The Biology and Behavior of Migratory Grasshoppers

Migratory grasshoppers belong to the family Acrididae, a group of insects characterized by their powerful hind legs, large compound eyes, and chitinous exoskeleton. Unlike solitary grasshoppers that live relatively sedentary lives, migratory species exhibit a phenomenon known as phase polymorphism. This allows them to switch between a solitary phase and a gregarious (swarming) phase depending on population density. When crowding occurs, physical contact and visual stimuli trigger hormonal changes that transform the insect's coloration, behavior, and physiology. Gregarious individuals become darker, develop longer wings, and display an intense urge to aggregate and move en masse. This transition is the foundation of the swarming behavior that makes these grasshoppers so destructive.

The most well-known example of a migratory grasshopper is the desert locust (Schistocerca gregaria), though many other species such as the Australian plague locust (Chortoicetes terminifera) and the Central American locust (Schistocerca piceifrons) exhibit similar patterns. The ability to migrate over hundreds or even thousands of kilometers is an evolutionary adaptation to exploit temporary, favorable conditions. These insects are effectively nomadic, tracking seasonal rainfall and resultant vegetation growth. They are prolific breeders, capable of producing multiple generations per year under optimal conditions. A single female can lay up to 200 eggs per pod, and with rapid maturation, populations can explode exponentially within weeks.

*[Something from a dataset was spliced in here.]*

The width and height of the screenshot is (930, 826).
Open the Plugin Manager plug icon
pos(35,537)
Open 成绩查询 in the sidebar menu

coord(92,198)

Migration Triggers: Environmental and Physiological Factors

Migration in grasshoppers is not random; it is a precisely timed response to specific environmental cues. The primary trigger is the onset of a dry season or a period of food scarcity. When vegetation begins to desiccate in one area, grasshoppers sense the chemical signals emitted by stressed plants and the change in humidity. This prompts them to take to the air, often on favorable winds, to search for green, productive areas. Conversely, the gregarious phase itself encourages migration: even if food is still available, high-density populations become restless and move to avoid overcrowding.

Temperature also plays a critical role. Grasshoppers are cold-blooded insects; their activity and flight ability are temperature dependent. Most migratory species require ambient temperatures above 20°C (68°F) for sustained flight. Evening and early morning cooling can ground swarms, while warm daytime thermals help lift them to higher altitudes where they can catch prevailing winds. Using such wind currents, a swarm can travel 100–150 kilometers per day. In some historical events, desert locust swarms have crossed the Atlantic Ocean from West Africa to the Caribbean, a journey of more than 5,000 kilometers.

Another critical factor is photoperiod (day length). Certain species use the lengthening or shortening of days as a seasonal timer, controlling the timing of migration and diapause (a state of suspended development) to ensure that they arrive in a new area at the optimal time for breeding. The interplay of these environmental triggers with the insect's internal hormonal rhythms creates a highly adaptive survival strategy, but one that clashes directly with agriculture.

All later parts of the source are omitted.